Each task is created using tg.create_task() with the fetch_data function and the corresponding URL for each page. The tasks are executed concurrently by the task group, leveraging the non-blocking nature of asyncio.

Once the async with block is exited, the task group ensures that all tasks are completed before moving to the next line of code. Therefore, the print("All API calls completed!") statement will be executed after all API calls are finished, demonstrating the power of asyncio's concurrency in data engineering tasks.

5. Async programming in Data Engineering

Async programming has several real-life use cases for data engineers, where it can significantly improve performance and efficiency in handling large-scale data processing tasks.

Here are some common scenarios:

  1. Data Ingestion: When ingesting data from various sources, such as APIs, databases, or streaming platforms, data engineers can use async programming to perform concurrent data retrieval.
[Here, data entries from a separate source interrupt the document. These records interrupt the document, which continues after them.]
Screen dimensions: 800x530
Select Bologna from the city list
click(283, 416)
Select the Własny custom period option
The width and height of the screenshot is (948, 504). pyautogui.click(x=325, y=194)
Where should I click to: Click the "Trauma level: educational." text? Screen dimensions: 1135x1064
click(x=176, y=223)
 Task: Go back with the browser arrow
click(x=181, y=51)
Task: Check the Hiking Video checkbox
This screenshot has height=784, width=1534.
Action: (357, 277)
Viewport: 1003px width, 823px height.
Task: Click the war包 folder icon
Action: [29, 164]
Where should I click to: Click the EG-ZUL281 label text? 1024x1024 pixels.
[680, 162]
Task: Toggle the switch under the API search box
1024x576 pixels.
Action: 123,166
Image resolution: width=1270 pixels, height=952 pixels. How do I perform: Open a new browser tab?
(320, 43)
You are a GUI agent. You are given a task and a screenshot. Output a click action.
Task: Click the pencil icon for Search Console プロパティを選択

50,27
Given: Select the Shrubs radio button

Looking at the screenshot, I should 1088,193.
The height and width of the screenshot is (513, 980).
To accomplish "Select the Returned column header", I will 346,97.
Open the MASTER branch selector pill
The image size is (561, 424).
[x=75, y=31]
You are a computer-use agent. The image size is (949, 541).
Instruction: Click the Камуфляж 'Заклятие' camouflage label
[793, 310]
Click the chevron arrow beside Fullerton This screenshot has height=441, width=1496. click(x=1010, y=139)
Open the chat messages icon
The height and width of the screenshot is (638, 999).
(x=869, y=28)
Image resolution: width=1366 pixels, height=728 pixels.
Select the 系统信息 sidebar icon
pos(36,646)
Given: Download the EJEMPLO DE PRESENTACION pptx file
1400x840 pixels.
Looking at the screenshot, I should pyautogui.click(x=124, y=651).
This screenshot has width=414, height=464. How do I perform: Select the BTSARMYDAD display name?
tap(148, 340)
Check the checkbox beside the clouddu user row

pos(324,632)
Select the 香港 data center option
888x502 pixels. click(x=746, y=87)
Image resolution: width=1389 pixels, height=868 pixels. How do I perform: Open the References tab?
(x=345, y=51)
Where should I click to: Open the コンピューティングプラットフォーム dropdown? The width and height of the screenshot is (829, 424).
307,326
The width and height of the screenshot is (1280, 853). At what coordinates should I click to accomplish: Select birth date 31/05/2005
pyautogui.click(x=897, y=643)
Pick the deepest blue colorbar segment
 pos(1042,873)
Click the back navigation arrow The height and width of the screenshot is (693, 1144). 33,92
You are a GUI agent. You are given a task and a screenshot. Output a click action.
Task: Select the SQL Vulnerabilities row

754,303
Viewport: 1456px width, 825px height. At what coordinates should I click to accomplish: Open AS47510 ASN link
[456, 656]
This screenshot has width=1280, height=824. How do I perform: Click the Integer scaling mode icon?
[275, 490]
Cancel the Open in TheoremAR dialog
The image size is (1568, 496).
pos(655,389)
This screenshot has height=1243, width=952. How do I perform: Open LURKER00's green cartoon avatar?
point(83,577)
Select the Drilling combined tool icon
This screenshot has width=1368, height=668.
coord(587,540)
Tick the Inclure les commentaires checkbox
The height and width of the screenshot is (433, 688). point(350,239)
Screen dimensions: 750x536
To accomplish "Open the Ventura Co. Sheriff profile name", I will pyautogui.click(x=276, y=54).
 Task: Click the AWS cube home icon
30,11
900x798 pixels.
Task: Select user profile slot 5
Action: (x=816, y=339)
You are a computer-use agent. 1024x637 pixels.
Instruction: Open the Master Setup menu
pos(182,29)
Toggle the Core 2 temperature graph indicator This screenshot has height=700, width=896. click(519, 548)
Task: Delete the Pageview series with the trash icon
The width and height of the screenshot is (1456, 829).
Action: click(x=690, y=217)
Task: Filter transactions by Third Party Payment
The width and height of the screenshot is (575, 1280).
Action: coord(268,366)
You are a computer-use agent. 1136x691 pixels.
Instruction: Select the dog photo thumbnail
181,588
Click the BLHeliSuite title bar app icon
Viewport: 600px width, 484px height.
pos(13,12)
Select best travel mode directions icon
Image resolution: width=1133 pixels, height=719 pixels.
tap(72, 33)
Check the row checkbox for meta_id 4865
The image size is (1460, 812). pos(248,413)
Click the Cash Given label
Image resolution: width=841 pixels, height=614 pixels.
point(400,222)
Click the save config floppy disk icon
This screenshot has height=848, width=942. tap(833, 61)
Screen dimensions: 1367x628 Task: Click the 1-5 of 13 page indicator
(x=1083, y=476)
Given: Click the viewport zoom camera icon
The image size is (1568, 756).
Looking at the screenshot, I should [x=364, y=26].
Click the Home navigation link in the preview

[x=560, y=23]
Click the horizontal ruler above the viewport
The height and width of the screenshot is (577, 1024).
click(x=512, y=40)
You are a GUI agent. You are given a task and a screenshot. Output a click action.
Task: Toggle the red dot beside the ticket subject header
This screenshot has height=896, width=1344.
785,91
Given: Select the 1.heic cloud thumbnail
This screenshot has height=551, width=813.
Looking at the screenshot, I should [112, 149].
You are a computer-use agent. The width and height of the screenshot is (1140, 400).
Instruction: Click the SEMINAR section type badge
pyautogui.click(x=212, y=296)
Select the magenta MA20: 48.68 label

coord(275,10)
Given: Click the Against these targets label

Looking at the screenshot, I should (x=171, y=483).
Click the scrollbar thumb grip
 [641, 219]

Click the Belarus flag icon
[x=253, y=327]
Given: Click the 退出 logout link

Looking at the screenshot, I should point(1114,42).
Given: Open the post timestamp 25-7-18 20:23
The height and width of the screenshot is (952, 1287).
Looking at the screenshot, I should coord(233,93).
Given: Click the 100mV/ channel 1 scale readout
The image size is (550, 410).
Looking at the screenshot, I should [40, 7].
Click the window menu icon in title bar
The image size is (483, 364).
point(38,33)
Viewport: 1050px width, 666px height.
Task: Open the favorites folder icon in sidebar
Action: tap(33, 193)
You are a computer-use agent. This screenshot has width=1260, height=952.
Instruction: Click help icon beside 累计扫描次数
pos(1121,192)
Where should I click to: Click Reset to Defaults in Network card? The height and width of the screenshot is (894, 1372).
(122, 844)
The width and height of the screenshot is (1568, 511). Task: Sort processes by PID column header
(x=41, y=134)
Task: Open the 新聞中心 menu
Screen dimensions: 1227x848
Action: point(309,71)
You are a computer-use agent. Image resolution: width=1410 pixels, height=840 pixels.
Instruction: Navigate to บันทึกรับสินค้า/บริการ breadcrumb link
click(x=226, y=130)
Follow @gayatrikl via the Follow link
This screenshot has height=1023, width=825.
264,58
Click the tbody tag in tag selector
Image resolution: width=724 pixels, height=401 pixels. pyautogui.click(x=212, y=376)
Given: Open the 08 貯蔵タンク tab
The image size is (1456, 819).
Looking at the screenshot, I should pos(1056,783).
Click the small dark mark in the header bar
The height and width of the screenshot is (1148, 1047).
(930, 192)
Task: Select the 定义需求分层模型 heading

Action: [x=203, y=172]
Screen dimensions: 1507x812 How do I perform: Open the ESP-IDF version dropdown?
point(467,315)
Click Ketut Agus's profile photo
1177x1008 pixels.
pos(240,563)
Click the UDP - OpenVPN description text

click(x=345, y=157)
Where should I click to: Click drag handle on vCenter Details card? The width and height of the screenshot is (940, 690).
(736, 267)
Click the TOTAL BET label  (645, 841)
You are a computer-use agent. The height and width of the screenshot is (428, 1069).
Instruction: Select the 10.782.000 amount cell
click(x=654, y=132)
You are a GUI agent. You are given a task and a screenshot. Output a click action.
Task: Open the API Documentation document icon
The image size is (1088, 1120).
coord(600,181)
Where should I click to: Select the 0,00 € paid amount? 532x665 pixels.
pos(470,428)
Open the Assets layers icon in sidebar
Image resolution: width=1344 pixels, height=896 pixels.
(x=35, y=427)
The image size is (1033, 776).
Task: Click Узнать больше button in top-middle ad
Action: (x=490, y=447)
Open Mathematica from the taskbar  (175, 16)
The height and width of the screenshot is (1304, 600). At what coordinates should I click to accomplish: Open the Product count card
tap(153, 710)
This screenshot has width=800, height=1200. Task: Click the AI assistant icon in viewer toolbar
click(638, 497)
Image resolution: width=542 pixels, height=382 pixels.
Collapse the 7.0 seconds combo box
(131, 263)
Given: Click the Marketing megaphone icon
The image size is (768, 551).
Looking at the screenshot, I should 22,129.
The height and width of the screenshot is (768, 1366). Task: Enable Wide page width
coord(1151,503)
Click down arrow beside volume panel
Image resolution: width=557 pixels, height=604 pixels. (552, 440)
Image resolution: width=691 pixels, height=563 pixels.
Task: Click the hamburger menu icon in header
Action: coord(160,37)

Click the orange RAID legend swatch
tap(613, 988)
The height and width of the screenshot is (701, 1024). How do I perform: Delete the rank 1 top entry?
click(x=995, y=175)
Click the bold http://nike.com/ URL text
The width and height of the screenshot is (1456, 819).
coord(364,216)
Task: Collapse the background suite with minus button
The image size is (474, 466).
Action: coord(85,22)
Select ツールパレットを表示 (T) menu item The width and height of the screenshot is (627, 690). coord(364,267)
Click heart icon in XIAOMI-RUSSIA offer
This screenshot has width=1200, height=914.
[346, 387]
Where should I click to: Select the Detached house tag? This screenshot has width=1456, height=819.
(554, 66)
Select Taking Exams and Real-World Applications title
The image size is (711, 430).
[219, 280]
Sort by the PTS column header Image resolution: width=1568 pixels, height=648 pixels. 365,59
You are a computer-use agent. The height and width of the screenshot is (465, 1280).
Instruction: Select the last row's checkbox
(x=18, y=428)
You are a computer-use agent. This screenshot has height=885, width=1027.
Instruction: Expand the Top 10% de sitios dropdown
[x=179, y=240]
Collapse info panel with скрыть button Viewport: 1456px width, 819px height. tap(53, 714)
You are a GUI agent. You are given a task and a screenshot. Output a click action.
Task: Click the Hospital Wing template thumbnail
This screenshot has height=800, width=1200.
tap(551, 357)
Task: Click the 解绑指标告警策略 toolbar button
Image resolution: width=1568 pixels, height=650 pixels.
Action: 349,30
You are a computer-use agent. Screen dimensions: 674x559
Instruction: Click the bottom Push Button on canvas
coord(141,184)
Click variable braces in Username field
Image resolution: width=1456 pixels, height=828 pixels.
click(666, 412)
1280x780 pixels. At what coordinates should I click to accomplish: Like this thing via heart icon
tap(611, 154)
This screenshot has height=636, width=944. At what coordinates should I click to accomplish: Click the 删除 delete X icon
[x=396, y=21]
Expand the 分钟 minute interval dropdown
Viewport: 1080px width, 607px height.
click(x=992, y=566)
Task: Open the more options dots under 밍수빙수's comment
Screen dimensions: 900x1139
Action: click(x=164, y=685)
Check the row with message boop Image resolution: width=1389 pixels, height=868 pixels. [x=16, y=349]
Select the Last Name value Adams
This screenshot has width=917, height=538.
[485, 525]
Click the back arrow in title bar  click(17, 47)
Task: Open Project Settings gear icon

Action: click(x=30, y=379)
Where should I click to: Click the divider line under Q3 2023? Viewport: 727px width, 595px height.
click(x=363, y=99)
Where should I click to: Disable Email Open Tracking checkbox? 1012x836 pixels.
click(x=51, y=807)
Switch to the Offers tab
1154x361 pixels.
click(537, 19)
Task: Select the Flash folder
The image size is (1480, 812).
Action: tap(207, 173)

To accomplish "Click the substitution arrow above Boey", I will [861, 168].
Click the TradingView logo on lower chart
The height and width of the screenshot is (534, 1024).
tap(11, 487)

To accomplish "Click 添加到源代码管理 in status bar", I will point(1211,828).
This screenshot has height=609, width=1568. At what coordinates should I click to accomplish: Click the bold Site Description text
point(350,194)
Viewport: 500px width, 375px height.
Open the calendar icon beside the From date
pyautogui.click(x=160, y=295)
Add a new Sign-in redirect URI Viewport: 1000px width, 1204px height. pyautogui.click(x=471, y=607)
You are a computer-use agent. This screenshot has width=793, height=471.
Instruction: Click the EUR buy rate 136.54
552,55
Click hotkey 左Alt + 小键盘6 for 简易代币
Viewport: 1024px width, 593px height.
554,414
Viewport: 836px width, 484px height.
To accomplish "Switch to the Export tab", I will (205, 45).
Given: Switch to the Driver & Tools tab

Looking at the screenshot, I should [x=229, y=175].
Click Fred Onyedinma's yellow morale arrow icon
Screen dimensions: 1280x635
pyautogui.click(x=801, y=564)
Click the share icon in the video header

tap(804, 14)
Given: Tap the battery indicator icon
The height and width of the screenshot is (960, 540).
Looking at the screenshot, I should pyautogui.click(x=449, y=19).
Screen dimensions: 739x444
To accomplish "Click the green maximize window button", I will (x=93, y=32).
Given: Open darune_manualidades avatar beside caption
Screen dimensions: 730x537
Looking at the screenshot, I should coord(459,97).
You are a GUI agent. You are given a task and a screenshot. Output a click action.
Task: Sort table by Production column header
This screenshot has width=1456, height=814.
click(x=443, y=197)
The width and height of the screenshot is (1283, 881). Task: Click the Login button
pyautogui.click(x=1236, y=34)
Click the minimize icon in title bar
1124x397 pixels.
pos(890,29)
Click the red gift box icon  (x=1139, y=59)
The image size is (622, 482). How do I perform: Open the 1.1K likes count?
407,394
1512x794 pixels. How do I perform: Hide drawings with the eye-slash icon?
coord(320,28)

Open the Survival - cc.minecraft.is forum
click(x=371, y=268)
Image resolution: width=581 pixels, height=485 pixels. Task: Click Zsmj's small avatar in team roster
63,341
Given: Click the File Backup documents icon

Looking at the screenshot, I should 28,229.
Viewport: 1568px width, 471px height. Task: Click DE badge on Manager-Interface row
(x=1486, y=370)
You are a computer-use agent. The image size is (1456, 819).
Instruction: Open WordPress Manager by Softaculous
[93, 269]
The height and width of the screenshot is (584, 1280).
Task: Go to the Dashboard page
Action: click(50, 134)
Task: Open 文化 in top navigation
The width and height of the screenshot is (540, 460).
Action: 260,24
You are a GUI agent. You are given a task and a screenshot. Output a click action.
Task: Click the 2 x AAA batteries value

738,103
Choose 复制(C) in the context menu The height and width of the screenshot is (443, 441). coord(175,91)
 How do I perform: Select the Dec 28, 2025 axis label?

This allows fetching multiple data streams simultaneously, reducing the overall data ingestion time.
  2. Data Loading: When loading large volumes of data into data warehouses or databases, async programming can be utilized to insert data into different tables concurrently, minimizing the overall data loading time.
  3. Web Scraping: In scenarios where data engineers need to collect data from various websites or APIs, async programming can be used to perform multiple requests concurrently, making web scraping more efficient.

Overall, async programming offers data engineers a powerful toolset to optimize data processing, reduce execution times, and build scalable data systems. It enables them to leverage the full potential of modern hardware and distributed architectures to handle large-scale data challenges effectively.

6. When NOT to use asyncio

While asyncio is a powerful tool for concurrent programming in Python, it may not always be the best choice for every situation. Here are some examples of when NOT to use asyncio:

  1. CPU-Bound Tasks: Asyncio is most suitable for I/O-bound tasks that involve waiting for external resources like network requests or file I/O. However, for CPU-bound tasks that require heavy computation and do not involve much waiting, asyncio may not provide significant benefits. In such cases, using multiprocessing or multithreading might be more appropriate.
  2. Blocking Libraries: If you need to work with third-party libraries that are synchronous and block the event loop, using asyncio may not be effective. Some libraries are not designed to work with asynchronous code and may not provide the benefits of concurrency. In such cases, consider alternatives like threading or multiprocessing.
  3. Complex Synchronization: When dealing with complex synchronization and shared resources, asyncio's cooperative multitasking may become challenging to manage. In scenarios with intricate inter-task dependencies or where low-level control over thread execution is required, traditional multithreading or multiprocessing might be more suitable.
  4. Existing Codebase: If you have a large existing synchronous codebase and want to introduce asynchronous features, refactoring the entire codebase to work with asyncio can be time-consuming and error-prone. In such cases, it might be more practical to stick with traditional synchronous programming or gradually introduce asyncio in specific parts of the codebase.

Remember, the choice of programming paradigm depends on the specific requirements and characteristics of your application. While asyncio is a powerful tool for handling I/O-bound tasks and asynchronous programming, it's essential to evaluate the needs of your project and consider alternatives when necessary.

6. Conclusion

In this article, we covered the basics of async programming in Python using the asyncio library. We learned about coroutines, tasks, task cancellation, timeouts, and working with task groups. With async programming, we can write efficient and non-blocking code that can handle multiple tasks concurrently.

Async programming is especially beneficial for I/O-bound tasks and network requests, as it allows us to utilize CPU resources more effectively. By mastering async programming in Python, you can build high-performance and scalable applications. Keep exploring and experimenting with async programming to become a proficient async Python developer!